++++ Source material
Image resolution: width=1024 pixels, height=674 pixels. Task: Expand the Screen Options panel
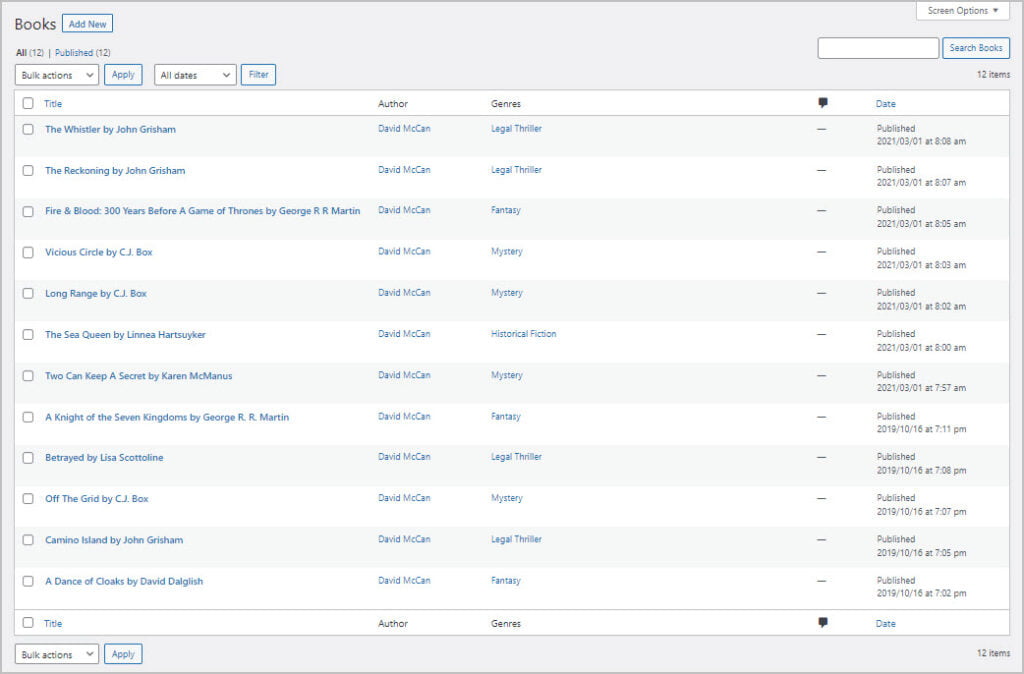click(961, 10)
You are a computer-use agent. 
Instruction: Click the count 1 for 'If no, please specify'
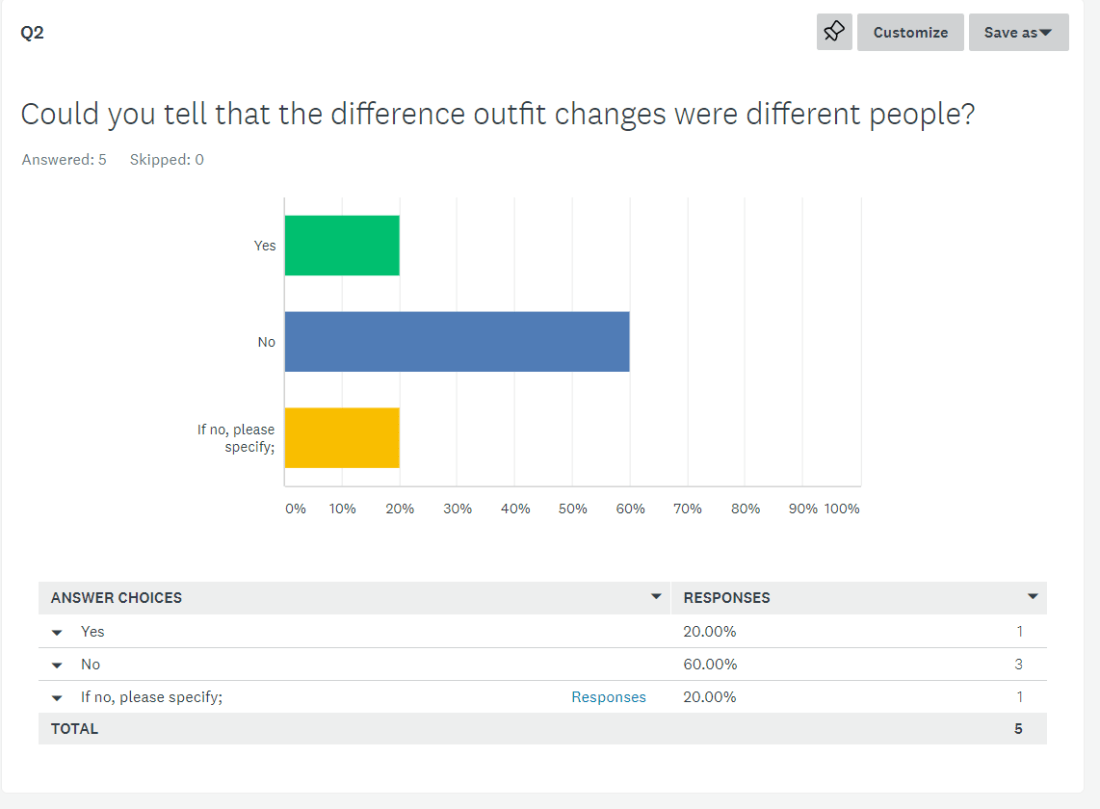pos(1019,697)
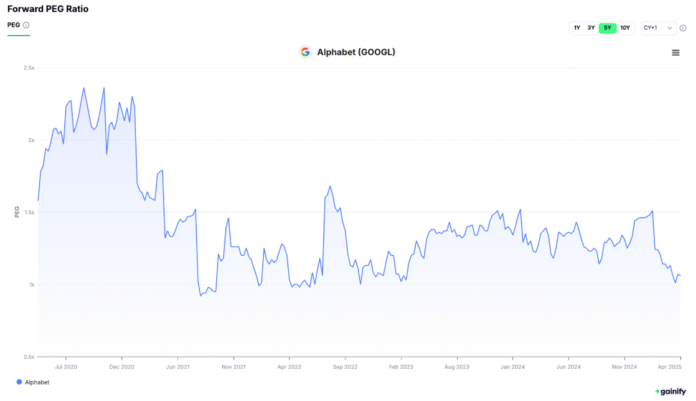Screen dimensions: 696x401
Task: Select the 1Y time range
Action: coord(577,28)
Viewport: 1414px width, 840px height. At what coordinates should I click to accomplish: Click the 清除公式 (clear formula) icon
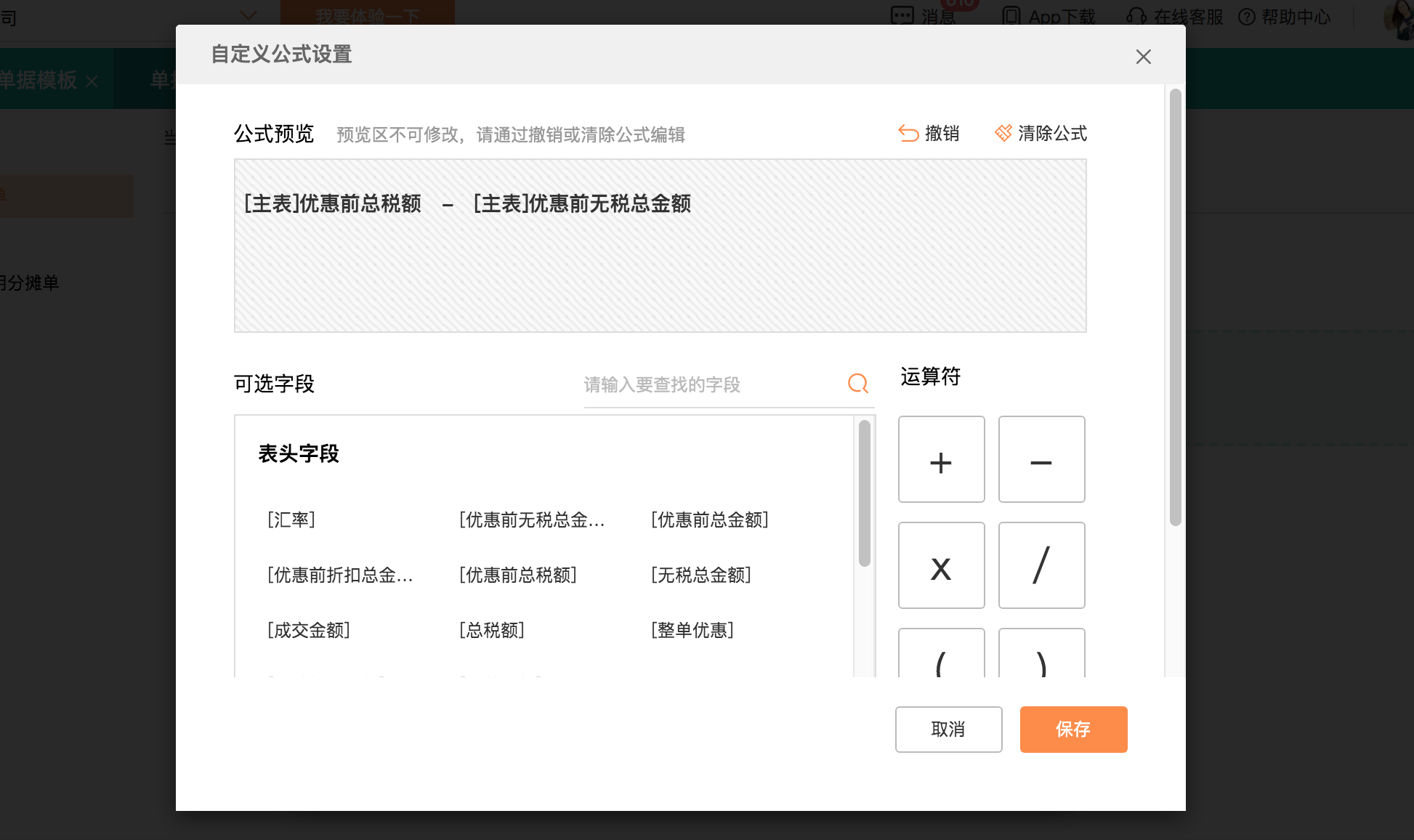point(1001,134)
++++++++
Find the line holding "You are a computer-use agent." in the data above. Retype it and every later line exactly, through the end, but not the pictures.

You are a computer-use agent. 
Instruction: Click the count 1 for 'If no, please specify'
pos(1019,697)
Screen dimensions: 696x401
Task: Select the 1Y time range
Action: coord(577,28)
Viewport: 1414px width, 840px height. At what coordinates should I click to accomplish: Click the 清除公式 (clear formula) icon
point(1001,134)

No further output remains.